Department of Clinical Pharmacy, Faculty of pharmacy, Tehran Medical Sciences, Islamic Azad University, Tehran, Iran
Nephrology Research Center, Tehran University of Medical Sciences, Tehran, Iran
Urology Research Center, Sina Hospital, Tehran University of Medical sciences, Tehran, Iran
Rajaie Cardiovascular, Medical, and Research Center, Iran University of Medical Sciences, Tehran, Iran

How To Cite Azizzadeh L, Fazeli S A, Hashemian F, Dehghani S, Ahmadi S S, et al. Early Conversion to Tacrolimus Vs Cyclosporine Continuation in Normally Functioning Kidney Allograft: A Single-Center Study.
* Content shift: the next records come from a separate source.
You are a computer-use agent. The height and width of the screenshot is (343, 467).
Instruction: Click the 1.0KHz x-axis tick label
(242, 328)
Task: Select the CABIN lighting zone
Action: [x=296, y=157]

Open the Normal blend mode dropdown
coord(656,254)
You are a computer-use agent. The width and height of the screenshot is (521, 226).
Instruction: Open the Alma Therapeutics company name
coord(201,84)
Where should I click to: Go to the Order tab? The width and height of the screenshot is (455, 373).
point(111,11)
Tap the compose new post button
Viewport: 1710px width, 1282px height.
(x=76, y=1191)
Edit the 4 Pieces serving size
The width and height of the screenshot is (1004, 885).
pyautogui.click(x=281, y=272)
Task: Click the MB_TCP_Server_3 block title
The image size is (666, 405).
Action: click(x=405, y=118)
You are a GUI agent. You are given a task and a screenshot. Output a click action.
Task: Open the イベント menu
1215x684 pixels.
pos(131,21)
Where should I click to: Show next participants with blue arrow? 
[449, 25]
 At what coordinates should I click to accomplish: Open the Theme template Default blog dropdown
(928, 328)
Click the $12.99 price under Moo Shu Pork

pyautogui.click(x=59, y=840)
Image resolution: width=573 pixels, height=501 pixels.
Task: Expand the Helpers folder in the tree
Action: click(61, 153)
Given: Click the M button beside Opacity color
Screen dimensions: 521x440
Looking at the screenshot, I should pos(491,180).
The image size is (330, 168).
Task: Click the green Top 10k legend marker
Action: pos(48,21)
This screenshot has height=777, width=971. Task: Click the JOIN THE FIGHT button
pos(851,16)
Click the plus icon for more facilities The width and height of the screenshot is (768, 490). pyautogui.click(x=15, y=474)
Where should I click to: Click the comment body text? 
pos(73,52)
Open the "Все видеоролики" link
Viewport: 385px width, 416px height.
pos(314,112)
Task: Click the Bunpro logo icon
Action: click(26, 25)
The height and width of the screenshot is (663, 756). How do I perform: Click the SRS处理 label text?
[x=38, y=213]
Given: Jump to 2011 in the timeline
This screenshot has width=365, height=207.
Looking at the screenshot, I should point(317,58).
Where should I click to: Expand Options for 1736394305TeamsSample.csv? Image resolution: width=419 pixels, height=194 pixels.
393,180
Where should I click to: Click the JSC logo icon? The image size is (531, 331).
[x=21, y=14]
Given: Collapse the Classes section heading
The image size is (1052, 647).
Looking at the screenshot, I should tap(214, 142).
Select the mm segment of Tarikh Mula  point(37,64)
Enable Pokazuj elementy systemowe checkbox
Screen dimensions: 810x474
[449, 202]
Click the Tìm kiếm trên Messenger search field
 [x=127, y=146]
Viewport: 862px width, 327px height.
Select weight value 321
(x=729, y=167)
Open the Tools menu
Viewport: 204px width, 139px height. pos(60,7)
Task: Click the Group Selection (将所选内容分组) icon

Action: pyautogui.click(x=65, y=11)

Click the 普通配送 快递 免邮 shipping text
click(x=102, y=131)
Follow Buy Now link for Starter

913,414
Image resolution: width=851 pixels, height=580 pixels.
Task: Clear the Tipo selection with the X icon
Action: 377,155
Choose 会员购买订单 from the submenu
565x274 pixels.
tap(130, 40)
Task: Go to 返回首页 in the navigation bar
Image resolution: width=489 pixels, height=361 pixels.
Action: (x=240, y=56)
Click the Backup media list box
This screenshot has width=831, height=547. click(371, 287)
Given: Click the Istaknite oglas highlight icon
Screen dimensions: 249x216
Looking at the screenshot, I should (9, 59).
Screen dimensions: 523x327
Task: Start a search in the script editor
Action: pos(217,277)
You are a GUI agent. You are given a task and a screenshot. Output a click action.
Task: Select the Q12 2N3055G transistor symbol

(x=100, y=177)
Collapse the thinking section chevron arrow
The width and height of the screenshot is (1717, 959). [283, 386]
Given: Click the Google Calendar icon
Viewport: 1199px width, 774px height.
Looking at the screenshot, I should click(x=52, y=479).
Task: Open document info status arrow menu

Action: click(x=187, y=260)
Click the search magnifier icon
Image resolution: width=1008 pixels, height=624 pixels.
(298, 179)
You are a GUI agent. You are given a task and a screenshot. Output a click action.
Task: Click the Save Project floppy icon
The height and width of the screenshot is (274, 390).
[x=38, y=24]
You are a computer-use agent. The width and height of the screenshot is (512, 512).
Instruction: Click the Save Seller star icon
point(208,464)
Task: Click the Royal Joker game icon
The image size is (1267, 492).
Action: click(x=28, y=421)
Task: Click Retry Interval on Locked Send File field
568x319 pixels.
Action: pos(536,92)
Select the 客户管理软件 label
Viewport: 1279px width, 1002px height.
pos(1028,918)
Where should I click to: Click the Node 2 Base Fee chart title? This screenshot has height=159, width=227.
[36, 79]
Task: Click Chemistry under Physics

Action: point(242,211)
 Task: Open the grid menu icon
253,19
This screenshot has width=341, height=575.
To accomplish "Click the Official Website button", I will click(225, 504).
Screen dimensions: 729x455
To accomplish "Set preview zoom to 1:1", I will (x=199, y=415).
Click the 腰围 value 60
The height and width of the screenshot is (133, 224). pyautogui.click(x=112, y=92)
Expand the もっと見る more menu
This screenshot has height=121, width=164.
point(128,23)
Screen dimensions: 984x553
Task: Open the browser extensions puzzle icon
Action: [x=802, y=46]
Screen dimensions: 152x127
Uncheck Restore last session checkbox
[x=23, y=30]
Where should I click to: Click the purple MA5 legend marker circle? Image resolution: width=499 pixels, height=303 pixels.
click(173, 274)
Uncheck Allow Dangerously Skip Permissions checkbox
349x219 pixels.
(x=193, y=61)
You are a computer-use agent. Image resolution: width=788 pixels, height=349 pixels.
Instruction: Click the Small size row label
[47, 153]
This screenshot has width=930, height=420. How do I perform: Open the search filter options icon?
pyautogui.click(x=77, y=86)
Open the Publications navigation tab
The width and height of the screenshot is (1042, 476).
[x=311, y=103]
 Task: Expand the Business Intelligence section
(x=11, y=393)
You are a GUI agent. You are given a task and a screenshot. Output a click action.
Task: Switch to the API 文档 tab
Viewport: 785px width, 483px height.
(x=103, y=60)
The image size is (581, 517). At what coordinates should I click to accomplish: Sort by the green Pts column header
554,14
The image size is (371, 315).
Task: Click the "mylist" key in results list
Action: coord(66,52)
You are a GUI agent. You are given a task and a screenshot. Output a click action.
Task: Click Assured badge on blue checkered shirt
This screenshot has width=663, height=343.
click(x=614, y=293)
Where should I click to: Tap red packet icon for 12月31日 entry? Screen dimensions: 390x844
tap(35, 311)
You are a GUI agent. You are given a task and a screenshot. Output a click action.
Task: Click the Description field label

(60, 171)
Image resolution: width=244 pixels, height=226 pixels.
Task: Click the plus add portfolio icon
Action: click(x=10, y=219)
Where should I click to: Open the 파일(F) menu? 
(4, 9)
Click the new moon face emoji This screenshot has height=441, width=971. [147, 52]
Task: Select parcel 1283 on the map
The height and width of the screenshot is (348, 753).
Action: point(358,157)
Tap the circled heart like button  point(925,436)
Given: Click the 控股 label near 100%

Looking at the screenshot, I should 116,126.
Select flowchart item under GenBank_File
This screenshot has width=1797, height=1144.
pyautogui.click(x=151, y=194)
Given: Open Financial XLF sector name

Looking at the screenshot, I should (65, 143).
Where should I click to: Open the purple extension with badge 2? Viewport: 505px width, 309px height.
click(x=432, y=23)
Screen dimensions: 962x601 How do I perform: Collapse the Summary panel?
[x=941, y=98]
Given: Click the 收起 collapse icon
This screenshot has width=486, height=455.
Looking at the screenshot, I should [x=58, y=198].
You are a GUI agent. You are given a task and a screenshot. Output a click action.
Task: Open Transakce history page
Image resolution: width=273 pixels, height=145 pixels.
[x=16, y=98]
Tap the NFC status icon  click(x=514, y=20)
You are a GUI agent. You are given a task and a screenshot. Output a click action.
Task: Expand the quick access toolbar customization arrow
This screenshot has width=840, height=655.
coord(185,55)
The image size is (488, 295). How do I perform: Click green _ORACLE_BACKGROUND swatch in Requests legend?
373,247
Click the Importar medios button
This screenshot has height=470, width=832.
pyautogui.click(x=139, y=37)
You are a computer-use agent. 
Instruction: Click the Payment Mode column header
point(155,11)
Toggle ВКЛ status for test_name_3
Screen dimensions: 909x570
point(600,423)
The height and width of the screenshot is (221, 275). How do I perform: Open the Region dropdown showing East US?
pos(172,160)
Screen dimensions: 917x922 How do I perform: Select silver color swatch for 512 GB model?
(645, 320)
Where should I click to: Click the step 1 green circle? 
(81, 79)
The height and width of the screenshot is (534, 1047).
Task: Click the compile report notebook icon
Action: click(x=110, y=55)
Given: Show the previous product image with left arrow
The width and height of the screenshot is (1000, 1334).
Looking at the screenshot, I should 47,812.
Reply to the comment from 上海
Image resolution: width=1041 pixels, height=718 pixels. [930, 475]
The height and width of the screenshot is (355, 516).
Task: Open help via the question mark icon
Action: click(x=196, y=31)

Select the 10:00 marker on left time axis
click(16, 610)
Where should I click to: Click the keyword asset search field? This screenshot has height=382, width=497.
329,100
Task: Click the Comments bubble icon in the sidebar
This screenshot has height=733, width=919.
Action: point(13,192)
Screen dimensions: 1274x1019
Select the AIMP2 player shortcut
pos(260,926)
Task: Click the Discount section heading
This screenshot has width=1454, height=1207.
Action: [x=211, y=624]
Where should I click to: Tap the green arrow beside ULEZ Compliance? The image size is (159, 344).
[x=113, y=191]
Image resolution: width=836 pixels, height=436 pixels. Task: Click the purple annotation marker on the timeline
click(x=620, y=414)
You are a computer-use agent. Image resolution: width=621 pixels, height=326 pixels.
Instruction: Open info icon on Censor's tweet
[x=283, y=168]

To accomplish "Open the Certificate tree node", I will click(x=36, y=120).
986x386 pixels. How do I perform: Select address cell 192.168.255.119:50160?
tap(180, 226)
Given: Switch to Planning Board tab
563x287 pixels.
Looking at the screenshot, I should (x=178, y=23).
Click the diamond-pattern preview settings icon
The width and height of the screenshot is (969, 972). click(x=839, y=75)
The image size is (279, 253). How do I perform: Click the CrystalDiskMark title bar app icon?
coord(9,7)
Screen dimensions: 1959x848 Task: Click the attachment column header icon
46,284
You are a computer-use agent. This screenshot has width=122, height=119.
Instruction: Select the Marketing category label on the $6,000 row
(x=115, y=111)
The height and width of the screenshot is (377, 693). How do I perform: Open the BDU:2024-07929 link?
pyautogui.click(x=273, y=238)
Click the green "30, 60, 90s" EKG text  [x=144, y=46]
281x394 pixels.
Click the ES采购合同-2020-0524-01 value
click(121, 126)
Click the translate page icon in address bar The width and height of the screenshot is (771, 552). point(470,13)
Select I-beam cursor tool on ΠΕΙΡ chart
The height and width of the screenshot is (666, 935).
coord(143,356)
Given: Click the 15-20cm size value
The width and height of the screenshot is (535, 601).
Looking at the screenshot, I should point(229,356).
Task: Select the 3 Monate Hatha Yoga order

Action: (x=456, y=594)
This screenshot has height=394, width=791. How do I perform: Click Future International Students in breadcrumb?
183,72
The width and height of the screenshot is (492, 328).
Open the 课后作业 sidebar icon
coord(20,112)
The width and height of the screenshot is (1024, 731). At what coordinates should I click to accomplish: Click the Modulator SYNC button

Iran J Pharm Res. 2020;19(3):e127850. https://doi.org/10.22037/ijpr.2020.113220.14174.

Abstract

This study evaluated the effectiveness of early pre-emptive conversion from cyclosporine to tacrolimus in kidney transplant patients with normal graft function and in the absence of adverse effects of the initial cyclosporine. A historical cohort study of 166 patients who received deceased-donor kidney transplant between 2011 to 2017 was conducted. All the patients had been treated with cyclosporine (Sandimmune®) during their immediate post-transplantation period. At the time of hospital discharge, the patients were divided into 2 groups: patients with continued cyclosporine (Sandimmune®) treatment (n = 125) and the patients whose treatments converted from cyclosporine to tacrolimus (Prograf®) at discharge (n = 41). The 1-year graft function (p = 0.074), acute rejection (p = 0.566), and graft loss (p = 0.566) were not significantly different between two groups. The patients on tacrolimus had lower levels of cholesterol (p = 0.002) and diastolic blood pressure (p = 0.015). The long-term follow-up showed no significant difference in graft loss (p = 0.566). The patients received tacrolimus had higher all-cause mortality within the first year posttransplantation (p = 0.002) as well as long-term follow-up (p = 0.001). The continuation of initial cyclosporine might be a good option when the graft function is acceptable and the adverse effects are absent.